◆ **Exercise objective**: Go through the listing and copy each line with the string "computer".

◆ **Dataset entries**:

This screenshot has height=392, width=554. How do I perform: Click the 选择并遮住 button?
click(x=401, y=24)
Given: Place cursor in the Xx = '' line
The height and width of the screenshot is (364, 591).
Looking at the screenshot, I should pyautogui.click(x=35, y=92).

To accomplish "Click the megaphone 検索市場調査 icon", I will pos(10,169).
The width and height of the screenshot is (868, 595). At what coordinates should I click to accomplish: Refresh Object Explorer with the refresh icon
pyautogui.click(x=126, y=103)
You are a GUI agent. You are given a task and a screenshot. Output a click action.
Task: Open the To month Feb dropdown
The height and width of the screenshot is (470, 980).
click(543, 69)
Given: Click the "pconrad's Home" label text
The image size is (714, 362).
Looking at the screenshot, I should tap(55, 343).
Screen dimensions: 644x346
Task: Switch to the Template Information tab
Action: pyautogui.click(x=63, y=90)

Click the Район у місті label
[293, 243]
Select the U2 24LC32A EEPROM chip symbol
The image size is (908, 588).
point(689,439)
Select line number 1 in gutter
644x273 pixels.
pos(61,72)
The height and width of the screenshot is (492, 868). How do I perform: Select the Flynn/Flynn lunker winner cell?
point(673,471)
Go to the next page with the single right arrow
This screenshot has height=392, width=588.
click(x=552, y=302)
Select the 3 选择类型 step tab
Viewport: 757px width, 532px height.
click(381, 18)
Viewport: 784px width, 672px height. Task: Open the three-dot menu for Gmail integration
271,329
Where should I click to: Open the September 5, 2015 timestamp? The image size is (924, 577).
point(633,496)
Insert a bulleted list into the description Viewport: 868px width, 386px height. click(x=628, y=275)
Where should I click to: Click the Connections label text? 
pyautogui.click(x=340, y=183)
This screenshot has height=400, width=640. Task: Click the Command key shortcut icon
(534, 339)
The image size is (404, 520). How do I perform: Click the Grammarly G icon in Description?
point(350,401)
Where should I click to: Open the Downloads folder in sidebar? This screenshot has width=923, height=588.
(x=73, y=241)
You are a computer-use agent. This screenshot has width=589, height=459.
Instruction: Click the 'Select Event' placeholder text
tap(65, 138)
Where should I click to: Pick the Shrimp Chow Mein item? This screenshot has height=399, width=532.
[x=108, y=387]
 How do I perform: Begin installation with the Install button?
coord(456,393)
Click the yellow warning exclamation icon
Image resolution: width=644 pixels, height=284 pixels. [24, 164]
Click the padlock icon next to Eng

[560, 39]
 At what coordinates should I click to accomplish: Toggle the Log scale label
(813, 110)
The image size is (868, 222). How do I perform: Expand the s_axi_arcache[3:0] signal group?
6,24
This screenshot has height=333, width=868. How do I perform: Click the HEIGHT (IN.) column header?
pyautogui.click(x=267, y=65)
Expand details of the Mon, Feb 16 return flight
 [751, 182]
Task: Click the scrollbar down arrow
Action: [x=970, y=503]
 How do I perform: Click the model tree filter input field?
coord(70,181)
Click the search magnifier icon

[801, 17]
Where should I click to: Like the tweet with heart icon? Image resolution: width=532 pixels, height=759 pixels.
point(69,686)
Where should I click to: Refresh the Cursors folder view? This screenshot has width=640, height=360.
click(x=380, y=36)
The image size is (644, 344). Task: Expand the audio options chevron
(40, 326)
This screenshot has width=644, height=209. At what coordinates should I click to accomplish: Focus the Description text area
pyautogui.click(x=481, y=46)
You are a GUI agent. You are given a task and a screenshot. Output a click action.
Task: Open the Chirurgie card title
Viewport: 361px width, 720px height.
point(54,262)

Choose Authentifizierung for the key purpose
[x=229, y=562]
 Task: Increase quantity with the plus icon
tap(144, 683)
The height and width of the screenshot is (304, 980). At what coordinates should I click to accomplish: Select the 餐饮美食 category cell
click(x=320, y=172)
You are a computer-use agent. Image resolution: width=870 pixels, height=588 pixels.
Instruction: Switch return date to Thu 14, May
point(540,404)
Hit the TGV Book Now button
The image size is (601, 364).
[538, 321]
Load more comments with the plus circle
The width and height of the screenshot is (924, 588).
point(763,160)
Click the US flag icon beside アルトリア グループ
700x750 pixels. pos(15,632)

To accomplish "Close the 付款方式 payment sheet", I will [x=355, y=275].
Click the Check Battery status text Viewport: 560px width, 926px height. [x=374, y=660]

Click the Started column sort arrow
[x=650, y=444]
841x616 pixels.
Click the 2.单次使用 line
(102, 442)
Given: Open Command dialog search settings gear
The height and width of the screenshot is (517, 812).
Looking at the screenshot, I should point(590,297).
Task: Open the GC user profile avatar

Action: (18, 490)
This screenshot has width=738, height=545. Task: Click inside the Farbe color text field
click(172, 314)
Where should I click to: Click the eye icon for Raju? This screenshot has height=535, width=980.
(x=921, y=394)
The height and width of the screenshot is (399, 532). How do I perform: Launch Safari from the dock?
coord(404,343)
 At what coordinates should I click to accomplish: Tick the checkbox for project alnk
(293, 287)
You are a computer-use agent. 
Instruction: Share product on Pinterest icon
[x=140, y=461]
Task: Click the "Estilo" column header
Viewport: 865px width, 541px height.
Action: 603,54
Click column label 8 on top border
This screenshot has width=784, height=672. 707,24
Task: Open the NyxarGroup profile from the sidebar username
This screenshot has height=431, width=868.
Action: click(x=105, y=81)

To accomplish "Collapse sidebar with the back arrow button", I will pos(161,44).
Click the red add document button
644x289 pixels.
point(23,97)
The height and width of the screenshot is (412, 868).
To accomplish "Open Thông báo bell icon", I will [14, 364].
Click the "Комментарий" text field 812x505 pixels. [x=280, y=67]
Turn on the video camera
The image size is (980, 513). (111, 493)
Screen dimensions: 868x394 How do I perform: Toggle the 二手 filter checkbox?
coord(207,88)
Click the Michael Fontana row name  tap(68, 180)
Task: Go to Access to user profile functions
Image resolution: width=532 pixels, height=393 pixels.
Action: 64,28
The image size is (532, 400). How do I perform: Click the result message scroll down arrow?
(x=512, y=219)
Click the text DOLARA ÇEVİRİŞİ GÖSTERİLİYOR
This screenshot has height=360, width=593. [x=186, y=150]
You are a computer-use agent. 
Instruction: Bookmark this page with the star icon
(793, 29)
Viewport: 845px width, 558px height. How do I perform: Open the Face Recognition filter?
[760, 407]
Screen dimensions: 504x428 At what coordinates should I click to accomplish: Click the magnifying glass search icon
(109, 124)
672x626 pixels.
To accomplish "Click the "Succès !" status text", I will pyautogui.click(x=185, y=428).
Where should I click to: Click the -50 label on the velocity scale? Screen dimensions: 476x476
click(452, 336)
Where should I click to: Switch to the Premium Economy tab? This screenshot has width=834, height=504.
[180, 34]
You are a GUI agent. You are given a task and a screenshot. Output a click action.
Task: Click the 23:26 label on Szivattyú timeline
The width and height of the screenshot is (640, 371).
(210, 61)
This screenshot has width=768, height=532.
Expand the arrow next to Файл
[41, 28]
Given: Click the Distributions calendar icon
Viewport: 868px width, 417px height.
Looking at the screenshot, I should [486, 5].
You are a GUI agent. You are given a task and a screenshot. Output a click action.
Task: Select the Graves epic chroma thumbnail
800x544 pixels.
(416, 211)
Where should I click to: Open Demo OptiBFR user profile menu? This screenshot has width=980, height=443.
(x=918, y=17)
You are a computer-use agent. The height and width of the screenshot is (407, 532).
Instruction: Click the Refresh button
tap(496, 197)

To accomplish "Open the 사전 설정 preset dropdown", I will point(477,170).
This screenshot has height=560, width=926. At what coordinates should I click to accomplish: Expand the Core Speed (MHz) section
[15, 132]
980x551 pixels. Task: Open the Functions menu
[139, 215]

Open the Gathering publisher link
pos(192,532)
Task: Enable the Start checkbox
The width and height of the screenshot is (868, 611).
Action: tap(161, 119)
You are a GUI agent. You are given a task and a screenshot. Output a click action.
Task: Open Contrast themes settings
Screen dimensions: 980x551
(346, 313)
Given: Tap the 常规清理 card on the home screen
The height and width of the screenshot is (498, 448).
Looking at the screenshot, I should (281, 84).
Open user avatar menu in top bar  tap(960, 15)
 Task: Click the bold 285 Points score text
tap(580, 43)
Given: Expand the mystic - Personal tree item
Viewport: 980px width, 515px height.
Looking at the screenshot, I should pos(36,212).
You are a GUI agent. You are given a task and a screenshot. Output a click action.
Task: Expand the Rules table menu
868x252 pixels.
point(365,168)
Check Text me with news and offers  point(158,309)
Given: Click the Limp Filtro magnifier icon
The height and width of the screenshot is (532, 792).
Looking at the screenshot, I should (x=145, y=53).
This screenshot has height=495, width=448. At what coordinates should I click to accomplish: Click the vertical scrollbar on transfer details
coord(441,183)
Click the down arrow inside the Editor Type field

◆ **Solution to this exercise**:
You are a computer-use agent. This screenshot has width=589, height=459.
You are a computer-use agent. Image resolution: width=870 pixels, height=588 pixels.
You are a computer-use agent. 
You are a computer-use agent. 
You are a computer-use agent. The height and width of the screenshot is (407, 532).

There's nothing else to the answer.